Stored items

== Segment start ==

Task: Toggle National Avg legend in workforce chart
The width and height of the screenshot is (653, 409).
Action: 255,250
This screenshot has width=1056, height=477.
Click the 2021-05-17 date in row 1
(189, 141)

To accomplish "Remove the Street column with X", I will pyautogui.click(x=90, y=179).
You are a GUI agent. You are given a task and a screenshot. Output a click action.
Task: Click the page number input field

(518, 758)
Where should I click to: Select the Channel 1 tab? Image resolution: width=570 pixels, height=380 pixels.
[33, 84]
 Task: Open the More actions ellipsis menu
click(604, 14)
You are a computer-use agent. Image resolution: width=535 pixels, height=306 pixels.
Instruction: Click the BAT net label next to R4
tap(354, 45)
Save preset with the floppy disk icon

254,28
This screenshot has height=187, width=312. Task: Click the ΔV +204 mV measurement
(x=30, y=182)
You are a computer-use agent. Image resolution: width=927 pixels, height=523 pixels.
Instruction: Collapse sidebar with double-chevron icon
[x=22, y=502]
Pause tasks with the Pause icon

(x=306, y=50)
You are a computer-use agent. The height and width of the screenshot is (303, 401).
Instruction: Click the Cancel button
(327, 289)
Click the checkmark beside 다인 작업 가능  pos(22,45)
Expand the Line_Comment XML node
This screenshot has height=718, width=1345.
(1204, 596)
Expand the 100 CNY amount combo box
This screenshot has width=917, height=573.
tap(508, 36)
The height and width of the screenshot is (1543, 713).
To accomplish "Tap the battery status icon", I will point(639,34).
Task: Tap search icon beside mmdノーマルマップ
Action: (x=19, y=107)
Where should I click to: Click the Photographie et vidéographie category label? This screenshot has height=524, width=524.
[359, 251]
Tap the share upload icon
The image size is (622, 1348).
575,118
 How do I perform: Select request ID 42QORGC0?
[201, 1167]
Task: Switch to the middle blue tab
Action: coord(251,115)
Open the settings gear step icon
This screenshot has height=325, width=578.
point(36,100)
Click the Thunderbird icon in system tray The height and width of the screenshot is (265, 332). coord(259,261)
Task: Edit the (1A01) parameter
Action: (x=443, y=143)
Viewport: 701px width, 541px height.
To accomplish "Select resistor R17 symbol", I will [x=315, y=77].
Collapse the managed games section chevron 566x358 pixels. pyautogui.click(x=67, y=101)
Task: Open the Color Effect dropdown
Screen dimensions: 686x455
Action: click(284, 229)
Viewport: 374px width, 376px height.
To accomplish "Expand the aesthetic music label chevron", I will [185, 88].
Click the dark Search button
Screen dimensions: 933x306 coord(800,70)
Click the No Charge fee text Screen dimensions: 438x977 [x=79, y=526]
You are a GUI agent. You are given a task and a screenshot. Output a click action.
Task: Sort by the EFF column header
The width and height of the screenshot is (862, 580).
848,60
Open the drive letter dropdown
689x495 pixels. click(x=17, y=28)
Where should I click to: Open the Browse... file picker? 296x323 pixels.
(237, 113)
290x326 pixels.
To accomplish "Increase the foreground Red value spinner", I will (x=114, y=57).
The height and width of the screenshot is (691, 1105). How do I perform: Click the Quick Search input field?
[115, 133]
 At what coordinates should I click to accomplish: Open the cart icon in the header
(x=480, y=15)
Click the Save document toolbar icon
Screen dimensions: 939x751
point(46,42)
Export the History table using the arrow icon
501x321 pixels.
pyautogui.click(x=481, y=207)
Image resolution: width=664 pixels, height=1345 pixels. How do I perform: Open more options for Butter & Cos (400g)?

== Segment end ==

> **Work item**
Write the entries above out again, verbatim.

> **Output for this task**
Task: Toggle National Avg legend in workforce chart
The width and height of the screenshot is (653, 409).
Action: 255,250
This screenshot has width=1056, height=477.
Click the 2021-05-17 date in row 1
(189, 141)

To accomplish "Remove the Street column with X", I will pyautogui.click(x=90, y=179).
You are a GUI agent. You are given a task and a screenshot. Output a click action.
Task: Click the page number input field

(518, 758)
Where should I click to: Select the Channel 1 tab? Image resolution: width=570 pixels, height=380 pixels.
[33, 84]
 Task: Open the More actions ellipsis menu
click(604, 14)
You are a computer-use agent. Image resolution: width=535 pixels, height=306 pixels.
Instruction: Click the BAT net label next to R4
tap(354, 45)
Save preset with the floppy disk icon

254,28
This screenshot has height=187, width=312. Task: Click the ΔV +204 mV measurement
(x=30, y=182)
You are a computer-use agent. Image resolution: width=927 pixels, height=523 pixels.
Instruction: Collapse sidebar with double-chevron icon
[x=22, y=502]
Pause tasks with the Pause icon

(x=306, y=50)
You are a computer-use agent. The height and width of the screenshot is (303, 401).
Instruction: Click the Cancel button
(327, 289)
Click the checkmark beside 다인 작업 가능  pos(22,45)
Expand the Line_Comment XML node
This screenshot has height=718, width=1345.
(1204, 596)
Expand the 100 CNY amount combo box
This screenshot has width=917, height=573.
tap(508, 36)
The height and width of the screenshot is (1543, 713).
To accomplish "Tap the battery status icon", I will point(639,34).
Task: Tap search icon beside mmdノーマルマップ
Action: (x=19, y=107)
Where should I click to: Click the Photographie et vidéographie category label? This screenshot has height=524, width=524.
[359, 251]
Tap the share upload icon
The image size is (622, 1348).
575,118
 How do I perform: Select request ID 42QORGC0?
[201, 1167]
Task: Switch to the middle blue tab
Action: coord(251,115)
Open the settings gear step icon
This screenshot has height=325, width=578.
point(36,100)
Click the Thunderbird icon in system tray The height and width of the screenshot is (265, 332). coord(259,261)
Task: Edit the (1A01) parameter
Action: (x=443, y=143)
Viewport: 701px width, 541px height.
To accomplish "Select resistor R17 symbol", I will [x=315, y=77].
Collapse the managed games section chevron 566x358 pixels. pyautogui.click(x=67, y=101)
Task: Open the Color Effect dropdown
Screen dimensions: 686x455
Action: click(284, 229)
Viewport: 374px width, 376px height.
To accomplish "Expand the aesthetic music label chevron", I will [185, 88].
Click the dark Search button
Screen dimensions: 933x306 coord(800,70)
Click the No Charge fee text Screen dimensions: 438x977 [x=79, y=526]
You are a GUI agent. You are given a task and a screenshot. Output a click action.
Task: Sort by the EFF column header
The width and height of the screenshot is (862, 580).
848,60
Open the drive letter dropdown
689x495 pixels. click(x=17, y=28)
Where should I click to: Open the Browse... file picker? 296x323 pixels.
(237, 113)
290x326 pixels.
To accomplish "Increase the foreground Red value spinner", I will (x=114, y=57).
The height and width of the screenshot is (691, 1105). How do I perform: Click the Quick Search input field?
[115, 133]
 At what coordinates should I click to accomplish: Open the cart icon in the header
(x=480, y=15)
Click the Save document toolbar icon
Screen dimensions: 939x751
point(46,42)
Export the History table using the arrow icon
501x321 pixels.
pyautogui.click(x=481, y=207)
Image resolution: width=664 pixels, height=1345 pixels. How do I perform: Open more options for Butter & Cos (400g)?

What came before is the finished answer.